Il y a un autre intérêt à cette précision des données, à ces techniques de visualisation et à l'open data, car – et c’est ce que j'ai dit il y a sept ans lors de vos Rencontres nationales du numérique – le fait de s'appuyer sur des données ouvertes dans la communication publique, cela donne plus de poids au message des communicants publics parce qu'on peut vérifier, étayer, mais aussi récuser, démentir ! Et donc c'est important dans une période de défiance de pouvoir dire que ce que l'on vous affirme, on vous donne en même temps accès aux données pour le vérifier. Il y a une exigence qui émerge, un peu comme dans les sciences, celle de reproductibilité des résultats, de vérifiabilité, je ne sais pas si le terme existe mais... on va l’inventer.
Un congrès pour des villes numériques responsables
Le congrès national, où nous avons réalisé cette interview, est un temps fort annuel dans l’agenda des élus au numérique, des maires et des agents, ouvert aux acteurs des territoires, citoyens et entreprises, organisé par l’association Villes Internet présidée par Mathieu Vidal, géographe à l’université de Toulouse, adjoint délégué au commerce, à l’artisanat, au tourisme, à la ville numérique, aux systèmes d’information de la ville d’Albi.
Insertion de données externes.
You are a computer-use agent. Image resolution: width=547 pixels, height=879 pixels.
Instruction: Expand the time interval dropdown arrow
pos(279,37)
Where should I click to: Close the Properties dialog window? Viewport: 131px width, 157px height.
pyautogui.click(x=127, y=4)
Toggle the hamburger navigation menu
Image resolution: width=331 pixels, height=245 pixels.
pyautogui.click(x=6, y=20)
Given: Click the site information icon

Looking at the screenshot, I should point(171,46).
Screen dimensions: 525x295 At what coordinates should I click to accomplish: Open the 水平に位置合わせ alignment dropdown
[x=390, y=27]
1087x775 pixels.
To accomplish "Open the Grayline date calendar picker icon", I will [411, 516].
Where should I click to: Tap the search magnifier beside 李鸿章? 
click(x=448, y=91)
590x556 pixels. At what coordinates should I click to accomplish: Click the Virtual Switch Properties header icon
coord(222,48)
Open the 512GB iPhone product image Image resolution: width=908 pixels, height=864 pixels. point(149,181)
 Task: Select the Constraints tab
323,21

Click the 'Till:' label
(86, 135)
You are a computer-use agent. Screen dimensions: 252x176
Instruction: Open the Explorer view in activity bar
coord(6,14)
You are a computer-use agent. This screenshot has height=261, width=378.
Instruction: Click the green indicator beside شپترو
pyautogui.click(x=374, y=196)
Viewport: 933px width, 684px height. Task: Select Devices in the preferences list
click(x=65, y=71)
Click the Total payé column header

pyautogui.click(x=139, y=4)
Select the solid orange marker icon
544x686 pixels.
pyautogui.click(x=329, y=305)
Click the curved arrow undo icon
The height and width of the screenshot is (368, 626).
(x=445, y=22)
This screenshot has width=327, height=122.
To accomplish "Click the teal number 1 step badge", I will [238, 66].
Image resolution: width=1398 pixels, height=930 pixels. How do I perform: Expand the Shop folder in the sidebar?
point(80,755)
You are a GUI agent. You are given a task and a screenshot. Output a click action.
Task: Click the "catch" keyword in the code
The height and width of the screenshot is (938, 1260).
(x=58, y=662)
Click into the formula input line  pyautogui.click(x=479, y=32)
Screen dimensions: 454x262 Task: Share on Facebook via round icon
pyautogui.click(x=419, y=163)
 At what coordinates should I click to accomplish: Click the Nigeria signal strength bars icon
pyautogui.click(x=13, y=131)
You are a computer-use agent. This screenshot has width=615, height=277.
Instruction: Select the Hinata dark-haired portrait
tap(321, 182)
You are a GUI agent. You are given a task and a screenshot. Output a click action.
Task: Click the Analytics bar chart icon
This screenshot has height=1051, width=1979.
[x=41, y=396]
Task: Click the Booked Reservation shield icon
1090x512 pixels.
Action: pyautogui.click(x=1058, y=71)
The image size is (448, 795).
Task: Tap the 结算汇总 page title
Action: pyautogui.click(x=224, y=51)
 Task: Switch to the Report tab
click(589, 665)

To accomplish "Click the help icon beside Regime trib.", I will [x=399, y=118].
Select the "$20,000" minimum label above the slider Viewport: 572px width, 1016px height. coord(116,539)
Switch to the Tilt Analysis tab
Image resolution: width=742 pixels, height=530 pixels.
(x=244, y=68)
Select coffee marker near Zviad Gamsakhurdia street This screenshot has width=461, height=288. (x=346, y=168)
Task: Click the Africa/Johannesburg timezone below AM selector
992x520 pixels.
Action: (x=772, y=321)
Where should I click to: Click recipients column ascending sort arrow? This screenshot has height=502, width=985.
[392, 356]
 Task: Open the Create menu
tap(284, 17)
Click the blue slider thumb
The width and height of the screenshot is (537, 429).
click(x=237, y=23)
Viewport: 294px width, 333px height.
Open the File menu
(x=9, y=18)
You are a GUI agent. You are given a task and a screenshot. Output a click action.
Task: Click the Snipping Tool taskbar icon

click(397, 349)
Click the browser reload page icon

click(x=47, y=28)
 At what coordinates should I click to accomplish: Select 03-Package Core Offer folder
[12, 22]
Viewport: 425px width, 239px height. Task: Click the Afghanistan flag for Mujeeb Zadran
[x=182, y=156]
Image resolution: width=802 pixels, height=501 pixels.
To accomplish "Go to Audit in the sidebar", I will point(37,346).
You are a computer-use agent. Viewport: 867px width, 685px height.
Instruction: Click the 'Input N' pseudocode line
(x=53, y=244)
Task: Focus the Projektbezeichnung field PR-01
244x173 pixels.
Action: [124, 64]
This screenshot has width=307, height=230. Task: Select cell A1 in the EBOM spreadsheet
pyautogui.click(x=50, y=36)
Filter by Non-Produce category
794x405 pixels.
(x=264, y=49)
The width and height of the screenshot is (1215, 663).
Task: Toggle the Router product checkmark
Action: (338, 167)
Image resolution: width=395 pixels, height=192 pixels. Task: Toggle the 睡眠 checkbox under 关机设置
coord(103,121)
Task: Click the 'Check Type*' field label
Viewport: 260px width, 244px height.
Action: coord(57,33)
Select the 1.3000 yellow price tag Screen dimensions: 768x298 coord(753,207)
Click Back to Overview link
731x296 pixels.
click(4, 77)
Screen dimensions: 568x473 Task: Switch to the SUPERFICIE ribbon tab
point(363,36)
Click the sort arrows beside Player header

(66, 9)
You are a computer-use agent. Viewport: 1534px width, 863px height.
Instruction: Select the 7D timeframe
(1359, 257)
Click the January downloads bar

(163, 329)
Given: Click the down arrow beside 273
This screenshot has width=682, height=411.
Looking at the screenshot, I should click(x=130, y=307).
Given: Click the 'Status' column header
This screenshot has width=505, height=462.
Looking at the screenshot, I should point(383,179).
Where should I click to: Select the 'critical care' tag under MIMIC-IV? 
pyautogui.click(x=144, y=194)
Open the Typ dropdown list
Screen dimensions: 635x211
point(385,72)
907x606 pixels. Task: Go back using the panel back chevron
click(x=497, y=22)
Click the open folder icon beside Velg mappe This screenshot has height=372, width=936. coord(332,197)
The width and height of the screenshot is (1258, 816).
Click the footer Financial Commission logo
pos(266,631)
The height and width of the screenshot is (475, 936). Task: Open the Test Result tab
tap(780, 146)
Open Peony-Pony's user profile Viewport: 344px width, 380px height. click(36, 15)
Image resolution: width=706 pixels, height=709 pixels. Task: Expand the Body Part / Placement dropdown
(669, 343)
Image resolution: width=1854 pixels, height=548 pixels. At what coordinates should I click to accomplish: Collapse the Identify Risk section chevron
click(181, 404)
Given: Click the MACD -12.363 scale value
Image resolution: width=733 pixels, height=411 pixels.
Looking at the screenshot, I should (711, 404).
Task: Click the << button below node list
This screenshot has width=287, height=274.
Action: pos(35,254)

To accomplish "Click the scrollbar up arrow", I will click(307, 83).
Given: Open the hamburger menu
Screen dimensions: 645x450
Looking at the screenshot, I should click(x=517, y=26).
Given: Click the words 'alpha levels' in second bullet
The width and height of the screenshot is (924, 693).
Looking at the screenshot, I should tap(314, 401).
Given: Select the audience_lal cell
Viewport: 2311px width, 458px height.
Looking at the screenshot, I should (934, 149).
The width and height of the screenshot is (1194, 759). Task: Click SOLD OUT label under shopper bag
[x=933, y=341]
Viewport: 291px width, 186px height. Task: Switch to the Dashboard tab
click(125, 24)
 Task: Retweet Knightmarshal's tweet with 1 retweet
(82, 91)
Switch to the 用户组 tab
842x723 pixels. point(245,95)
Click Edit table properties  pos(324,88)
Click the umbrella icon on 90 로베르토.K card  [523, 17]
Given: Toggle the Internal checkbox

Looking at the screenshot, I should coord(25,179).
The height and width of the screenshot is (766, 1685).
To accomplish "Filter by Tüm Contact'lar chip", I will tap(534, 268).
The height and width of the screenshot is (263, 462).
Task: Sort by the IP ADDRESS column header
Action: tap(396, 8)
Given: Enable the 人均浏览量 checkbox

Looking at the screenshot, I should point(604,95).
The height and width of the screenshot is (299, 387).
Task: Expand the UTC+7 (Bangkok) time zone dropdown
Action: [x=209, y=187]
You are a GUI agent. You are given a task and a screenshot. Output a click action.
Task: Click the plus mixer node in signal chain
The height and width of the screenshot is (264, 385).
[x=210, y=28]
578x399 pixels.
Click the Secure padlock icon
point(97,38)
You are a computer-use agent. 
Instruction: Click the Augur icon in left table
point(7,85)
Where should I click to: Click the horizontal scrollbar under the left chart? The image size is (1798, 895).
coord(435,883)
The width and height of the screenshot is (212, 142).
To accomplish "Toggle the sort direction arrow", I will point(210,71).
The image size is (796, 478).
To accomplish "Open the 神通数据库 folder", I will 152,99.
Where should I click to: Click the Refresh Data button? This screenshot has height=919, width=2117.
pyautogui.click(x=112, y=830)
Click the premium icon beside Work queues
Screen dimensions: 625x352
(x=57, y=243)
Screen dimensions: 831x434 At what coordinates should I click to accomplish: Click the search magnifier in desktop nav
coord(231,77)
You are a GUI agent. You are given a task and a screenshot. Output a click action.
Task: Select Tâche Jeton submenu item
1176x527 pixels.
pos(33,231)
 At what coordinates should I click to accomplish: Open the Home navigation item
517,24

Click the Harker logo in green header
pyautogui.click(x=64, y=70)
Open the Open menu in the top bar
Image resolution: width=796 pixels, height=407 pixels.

Pour cette édition 2025 à Saint-Raphaël, les thématiques choisies reflètent la vision large et très actuelle de cette association : la pédagogie du numérique, l’accessibilité, le numérique responsable, la sobriété, l’engagement au service de l’intérêt général, etc. On retrouve d’ailleurs ce souci d’inclure les questions du numérique public dans un écosystème citoyen en consultant leur Atlas des services publics numériques locaux, une somme très détaillée d’actions concrètes qui peut servir d’inspiration pour obtenir le précieux label Villes Internet (dont Cap’Com est partenaire), dont le palmarès 2025 et les collectivités labellisées ont été revélés à l'occasion du congrès.